**What is required:** Lines where the string "agent" appears are to be copied from the entries below.

START Given entries

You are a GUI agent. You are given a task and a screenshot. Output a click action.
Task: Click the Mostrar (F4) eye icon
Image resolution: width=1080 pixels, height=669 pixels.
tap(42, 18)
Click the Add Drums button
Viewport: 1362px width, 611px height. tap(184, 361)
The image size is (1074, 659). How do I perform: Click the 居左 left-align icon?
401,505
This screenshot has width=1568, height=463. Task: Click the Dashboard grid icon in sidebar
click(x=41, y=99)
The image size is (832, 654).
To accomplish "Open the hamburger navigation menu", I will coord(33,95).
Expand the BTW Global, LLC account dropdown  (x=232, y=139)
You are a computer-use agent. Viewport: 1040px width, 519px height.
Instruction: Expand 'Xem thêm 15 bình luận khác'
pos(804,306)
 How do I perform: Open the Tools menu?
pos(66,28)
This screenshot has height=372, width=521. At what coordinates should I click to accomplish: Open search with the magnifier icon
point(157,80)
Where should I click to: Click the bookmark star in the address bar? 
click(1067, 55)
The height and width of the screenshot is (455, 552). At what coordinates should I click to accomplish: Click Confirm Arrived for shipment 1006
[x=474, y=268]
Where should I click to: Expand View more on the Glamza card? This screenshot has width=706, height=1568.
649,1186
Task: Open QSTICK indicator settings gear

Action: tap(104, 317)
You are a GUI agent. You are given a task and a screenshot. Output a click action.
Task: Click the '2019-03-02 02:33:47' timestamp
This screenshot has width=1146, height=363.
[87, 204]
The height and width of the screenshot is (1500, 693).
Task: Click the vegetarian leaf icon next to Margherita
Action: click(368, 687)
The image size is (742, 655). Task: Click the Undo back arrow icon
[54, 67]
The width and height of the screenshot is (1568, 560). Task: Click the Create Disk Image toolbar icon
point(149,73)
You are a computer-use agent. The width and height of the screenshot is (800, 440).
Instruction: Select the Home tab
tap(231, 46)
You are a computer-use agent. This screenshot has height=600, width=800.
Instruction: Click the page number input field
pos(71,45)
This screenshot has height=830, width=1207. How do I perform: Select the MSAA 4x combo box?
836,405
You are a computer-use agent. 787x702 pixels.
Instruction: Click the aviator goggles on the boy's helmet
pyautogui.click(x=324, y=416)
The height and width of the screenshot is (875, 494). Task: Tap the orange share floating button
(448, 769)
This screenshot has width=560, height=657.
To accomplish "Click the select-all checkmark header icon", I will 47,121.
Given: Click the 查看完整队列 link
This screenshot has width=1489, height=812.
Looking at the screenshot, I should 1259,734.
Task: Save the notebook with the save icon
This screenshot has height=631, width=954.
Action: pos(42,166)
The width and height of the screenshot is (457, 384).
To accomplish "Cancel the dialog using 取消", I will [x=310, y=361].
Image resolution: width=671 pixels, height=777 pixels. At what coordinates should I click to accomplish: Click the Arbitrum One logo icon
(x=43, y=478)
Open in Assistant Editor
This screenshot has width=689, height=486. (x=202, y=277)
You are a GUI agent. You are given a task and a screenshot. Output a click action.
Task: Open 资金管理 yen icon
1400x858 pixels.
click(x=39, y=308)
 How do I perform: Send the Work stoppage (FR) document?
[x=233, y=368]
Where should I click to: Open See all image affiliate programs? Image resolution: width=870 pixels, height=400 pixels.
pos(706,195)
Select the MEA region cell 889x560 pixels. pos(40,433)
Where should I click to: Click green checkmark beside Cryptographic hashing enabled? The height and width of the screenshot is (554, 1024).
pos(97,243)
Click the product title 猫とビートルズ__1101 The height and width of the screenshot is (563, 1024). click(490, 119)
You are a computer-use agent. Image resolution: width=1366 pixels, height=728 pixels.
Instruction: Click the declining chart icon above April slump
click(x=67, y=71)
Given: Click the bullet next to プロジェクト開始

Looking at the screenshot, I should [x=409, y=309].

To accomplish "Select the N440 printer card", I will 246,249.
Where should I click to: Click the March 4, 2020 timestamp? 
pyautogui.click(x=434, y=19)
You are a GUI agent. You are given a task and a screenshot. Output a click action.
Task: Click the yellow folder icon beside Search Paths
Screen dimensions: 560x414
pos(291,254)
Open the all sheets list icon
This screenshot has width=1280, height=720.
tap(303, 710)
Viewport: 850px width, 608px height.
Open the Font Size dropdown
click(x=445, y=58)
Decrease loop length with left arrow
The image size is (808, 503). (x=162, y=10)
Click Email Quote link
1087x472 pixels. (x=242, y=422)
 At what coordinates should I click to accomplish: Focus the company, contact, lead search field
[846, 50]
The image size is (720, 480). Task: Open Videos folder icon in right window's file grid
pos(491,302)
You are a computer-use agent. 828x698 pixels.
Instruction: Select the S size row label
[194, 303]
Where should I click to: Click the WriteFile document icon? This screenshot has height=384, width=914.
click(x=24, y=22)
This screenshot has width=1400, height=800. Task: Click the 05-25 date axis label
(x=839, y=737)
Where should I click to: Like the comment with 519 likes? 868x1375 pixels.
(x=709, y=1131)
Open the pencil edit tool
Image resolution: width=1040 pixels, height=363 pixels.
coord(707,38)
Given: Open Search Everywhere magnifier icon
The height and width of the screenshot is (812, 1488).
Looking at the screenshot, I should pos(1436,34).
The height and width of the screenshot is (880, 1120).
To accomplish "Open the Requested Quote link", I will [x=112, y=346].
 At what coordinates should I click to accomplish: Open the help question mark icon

END Given entries

**Solution for this exercise:**
You are a GUI agent. You are given a task and a screenshot. Output a click action.
You are a computer-use agent. Viewport: 1040px width, 519px height.
You are a GUI agent. You are given a task and a screenshot. Output a click action.
You are a computer-use agent. The width and height of the screenshot is (800, 440).
You are a computer-use agent. This screenshot has height=600, width=800.
You are a computer-use agent. 787x702 pixels.
You are a GUI agent. You are given a task and a screenshot. Output a click action.
You are a computer-use agent. Image resolution: width=1366 pixels, height=728 pixels.
You are a GUI agent. You are given a task and a screenshot. Output a click action.
You are a computer-use agent. 828x698 pixels.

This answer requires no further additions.